PROBLEM REQUIREMENTS
Pick up the post about the best alternative albums of 2026 after its final sentence and keep writing it in the same voice.

PASSAGE SHOWN
▬▬▬

6 amazing 2026 alternative albums so far!

Best 2026 alternative albums so far

We’re halfway through a strong year in music, the perfect time to start considering incredible 2026 alternative albums so far. My listening is lagging only a little bit behind, made possible by unemployment. I have NOTHING BUT TIME to listen. I’m still churning through June releases but this list should be a good marker of top alternative listens through…let’s say mid-June.

The year 2026 started with a bang on the first day of January when The Interpretation Cultures released their debut full length. Things continued apace throughout May with fantastic albums by Kevin Morby and Aldous Harding. The month also included unexpected (by me) returns to form by Social Distortion and Broken Social Scene. I may have even identified my favorite record of the year in the first three months of 2026 and that is just not like me.

▬▬▬

DATASET

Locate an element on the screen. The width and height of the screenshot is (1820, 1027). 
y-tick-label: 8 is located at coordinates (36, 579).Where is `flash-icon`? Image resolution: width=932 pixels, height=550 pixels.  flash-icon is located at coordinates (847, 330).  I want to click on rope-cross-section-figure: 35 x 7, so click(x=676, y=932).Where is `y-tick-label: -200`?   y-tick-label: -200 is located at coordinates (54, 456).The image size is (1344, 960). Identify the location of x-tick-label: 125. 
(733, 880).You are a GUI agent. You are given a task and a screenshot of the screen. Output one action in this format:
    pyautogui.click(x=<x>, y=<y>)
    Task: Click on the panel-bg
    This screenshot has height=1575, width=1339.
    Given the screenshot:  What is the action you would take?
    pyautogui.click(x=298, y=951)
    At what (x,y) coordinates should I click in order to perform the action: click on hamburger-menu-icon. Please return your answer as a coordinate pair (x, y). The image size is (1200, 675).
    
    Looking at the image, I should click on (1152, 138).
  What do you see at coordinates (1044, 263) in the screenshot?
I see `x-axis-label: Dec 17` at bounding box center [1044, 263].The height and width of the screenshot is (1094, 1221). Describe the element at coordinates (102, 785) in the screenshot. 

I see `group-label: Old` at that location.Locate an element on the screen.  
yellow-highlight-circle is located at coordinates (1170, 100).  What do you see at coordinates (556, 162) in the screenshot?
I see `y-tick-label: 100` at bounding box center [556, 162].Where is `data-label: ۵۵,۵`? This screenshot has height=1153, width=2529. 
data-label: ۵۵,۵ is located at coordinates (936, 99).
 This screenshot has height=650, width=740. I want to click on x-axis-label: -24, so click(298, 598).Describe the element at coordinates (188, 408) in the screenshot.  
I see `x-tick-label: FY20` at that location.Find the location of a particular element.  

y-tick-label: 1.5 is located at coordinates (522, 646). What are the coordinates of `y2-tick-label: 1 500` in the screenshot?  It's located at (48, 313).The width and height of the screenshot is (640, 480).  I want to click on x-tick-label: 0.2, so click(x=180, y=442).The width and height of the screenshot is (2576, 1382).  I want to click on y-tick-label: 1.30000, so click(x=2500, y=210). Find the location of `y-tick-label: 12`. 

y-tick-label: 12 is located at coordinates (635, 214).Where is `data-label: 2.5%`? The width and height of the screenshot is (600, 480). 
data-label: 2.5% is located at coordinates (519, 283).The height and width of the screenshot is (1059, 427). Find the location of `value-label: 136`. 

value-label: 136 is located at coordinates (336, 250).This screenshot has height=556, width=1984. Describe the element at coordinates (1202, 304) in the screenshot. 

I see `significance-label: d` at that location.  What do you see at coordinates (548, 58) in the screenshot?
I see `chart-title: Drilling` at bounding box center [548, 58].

▬▬▬

ANSWER TO THIS EXERCISE
Evaluating the best 2026 alternative albums so far

Let’s get right to it. I’ve bought 25 or 26 releases so far from which I compile this list of top 2026 alternative albums. I’ve downloaded parts of another 100 or so. I only put albums on any kind of list I publish if I have bought it to support the artist.

A few records that I really like can’t be part of what is honestly a pretty arbitrary Top 6 albums. A few of those are included in a supplemental list at the end of this post.

The albums are not in order of preference although maybe they kind of are.

MEMORIALS (All Clouds Bring Not Rain)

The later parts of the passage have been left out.